» **Activity**
Please copy out each line of the listing that contains the word "computer".

___ Exercise input ___

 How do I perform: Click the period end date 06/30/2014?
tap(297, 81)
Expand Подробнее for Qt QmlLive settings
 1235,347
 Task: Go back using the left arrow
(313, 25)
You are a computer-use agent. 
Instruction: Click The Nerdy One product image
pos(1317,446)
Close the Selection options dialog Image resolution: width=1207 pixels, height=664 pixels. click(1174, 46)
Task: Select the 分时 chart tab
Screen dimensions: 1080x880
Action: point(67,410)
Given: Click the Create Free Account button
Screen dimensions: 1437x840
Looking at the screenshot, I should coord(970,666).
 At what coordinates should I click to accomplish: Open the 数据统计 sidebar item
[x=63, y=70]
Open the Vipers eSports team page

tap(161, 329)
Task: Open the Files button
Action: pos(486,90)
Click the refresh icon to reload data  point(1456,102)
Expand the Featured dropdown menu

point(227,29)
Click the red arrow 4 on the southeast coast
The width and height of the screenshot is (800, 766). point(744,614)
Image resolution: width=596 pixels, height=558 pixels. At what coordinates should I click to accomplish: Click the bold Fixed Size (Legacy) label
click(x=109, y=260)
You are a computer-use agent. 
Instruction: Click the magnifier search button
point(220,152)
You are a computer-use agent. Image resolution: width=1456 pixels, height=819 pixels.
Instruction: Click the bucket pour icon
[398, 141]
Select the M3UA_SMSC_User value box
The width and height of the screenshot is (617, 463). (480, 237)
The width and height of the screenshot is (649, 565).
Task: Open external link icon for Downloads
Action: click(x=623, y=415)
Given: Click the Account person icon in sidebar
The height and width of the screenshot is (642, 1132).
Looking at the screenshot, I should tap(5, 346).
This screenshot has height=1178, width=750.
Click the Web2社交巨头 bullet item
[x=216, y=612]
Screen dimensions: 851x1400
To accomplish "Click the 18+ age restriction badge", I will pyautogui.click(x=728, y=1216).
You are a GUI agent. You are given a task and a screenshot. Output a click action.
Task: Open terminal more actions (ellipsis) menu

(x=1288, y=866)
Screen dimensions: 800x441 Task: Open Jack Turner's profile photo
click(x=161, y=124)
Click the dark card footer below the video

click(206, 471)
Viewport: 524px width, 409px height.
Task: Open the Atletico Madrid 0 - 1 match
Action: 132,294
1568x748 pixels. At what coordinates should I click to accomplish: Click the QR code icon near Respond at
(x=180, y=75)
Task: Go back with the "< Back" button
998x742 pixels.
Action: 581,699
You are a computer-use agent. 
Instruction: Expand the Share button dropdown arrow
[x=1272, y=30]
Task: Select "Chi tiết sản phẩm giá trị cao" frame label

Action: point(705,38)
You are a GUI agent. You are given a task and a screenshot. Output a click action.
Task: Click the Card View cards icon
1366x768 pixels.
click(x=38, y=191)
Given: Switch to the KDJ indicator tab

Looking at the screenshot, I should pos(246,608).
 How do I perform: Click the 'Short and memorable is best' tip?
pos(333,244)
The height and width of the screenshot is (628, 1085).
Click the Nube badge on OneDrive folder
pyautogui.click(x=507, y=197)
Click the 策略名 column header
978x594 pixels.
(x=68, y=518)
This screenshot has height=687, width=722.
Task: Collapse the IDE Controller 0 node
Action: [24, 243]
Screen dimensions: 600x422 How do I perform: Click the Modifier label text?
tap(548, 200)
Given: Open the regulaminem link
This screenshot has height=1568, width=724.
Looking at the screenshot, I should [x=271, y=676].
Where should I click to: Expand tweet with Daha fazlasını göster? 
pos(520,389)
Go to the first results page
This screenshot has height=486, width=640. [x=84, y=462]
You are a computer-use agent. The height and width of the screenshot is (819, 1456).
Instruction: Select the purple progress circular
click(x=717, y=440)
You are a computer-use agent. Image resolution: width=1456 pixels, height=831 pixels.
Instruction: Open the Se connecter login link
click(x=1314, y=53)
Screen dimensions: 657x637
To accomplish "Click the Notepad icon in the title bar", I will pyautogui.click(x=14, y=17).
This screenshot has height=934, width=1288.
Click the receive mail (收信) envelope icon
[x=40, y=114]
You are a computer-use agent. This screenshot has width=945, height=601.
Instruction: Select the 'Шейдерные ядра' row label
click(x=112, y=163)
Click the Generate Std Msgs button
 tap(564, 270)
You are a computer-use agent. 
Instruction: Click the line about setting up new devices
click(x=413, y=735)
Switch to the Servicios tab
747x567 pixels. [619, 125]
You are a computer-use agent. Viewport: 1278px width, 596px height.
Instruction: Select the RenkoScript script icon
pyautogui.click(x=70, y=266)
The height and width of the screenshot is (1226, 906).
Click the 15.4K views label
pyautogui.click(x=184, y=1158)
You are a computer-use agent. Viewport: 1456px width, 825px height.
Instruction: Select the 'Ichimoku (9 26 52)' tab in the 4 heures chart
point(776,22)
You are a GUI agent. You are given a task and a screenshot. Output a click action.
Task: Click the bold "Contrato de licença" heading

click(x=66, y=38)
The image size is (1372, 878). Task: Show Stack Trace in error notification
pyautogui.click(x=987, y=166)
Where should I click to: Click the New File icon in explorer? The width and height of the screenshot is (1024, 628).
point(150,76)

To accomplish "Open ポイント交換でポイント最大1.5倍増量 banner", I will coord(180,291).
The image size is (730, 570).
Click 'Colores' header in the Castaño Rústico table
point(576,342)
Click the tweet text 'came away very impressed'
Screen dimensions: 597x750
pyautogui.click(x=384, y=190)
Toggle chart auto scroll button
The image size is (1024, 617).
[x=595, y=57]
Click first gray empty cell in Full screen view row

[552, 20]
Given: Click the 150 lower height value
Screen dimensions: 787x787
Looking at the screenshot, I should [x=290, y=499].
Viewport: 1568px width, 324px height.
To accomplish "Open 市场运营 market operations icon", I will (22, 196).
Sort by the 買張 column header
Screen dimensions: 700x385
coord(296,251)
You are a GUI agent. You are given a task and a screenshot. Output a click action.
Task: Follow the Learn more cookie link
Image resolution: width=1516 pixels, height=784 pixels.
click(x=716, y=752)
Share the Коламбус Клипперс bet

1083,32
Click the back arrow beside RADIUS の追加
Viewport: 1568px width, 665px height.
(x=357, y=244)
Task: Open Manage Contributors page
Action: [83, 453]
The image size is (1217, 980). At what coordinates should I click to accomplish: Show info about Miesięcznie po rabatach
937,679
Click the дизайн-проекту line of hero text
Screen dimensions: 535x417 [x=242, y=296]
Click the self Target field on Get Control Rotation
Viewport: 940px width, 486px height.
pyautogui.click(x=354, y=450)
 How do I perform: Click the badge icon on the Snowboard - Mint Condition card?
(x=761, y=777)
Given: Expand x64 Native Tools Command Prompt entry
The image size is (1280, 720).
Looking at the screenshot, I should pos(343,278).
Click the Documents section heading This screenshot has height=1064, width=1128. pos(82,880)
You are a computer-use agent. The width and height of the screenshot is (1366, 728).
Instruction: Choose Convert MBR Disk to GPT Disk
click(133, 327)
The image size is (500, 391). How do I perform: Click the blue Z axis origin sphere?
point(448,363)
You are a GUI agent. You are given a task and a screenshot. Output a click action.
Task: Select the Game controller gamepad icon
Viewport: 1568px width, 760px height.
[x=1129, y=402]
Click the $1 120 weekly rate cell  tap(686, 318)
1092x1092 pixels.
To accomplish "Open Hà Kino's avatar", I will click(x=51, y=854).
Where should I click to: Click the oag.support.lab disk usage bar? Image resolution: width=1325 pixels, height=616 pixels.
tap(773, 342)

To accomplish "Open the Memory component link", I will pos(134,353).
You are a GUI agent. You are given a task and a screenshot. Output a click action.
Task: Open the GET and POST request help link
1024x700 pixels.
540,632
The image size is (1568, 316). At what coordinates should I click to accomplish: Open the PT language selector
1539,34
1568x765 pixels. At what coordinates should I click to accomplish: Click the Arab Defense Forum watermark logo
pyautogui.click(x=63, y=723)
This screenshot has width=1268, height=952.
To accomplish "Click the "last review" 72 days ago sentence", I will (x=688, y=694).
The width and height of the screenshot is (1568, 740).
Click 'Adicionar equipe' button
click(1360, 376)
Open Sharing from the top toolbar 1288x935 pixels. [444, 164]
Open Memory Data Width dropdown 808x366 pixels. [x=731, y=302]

___

» **Solution for this task**
You are a computer-use agent. 
You are a computer-use agent. 
You are a computer-use agent. Image resolution: width=1456 pixels, height=819 pixels.
You are a computer-use agent. 
You are a computer-use agent. The height and width of the screenshot is (819, 1456).
You are a computer-use agent. Image resolution: width=1456 pixels, height=831 pixels.
You are a computer-use agent. This screenshot has width=945, height=601.
You are a computer-use agent. 
You are a computer-use agent. Viewport: 1278px width, 596px height.
You are a computer-use agent. Viewport: 1456px width, 825px height.
You are a computer-use agent. The width and height of the screenshot is (1366, 728).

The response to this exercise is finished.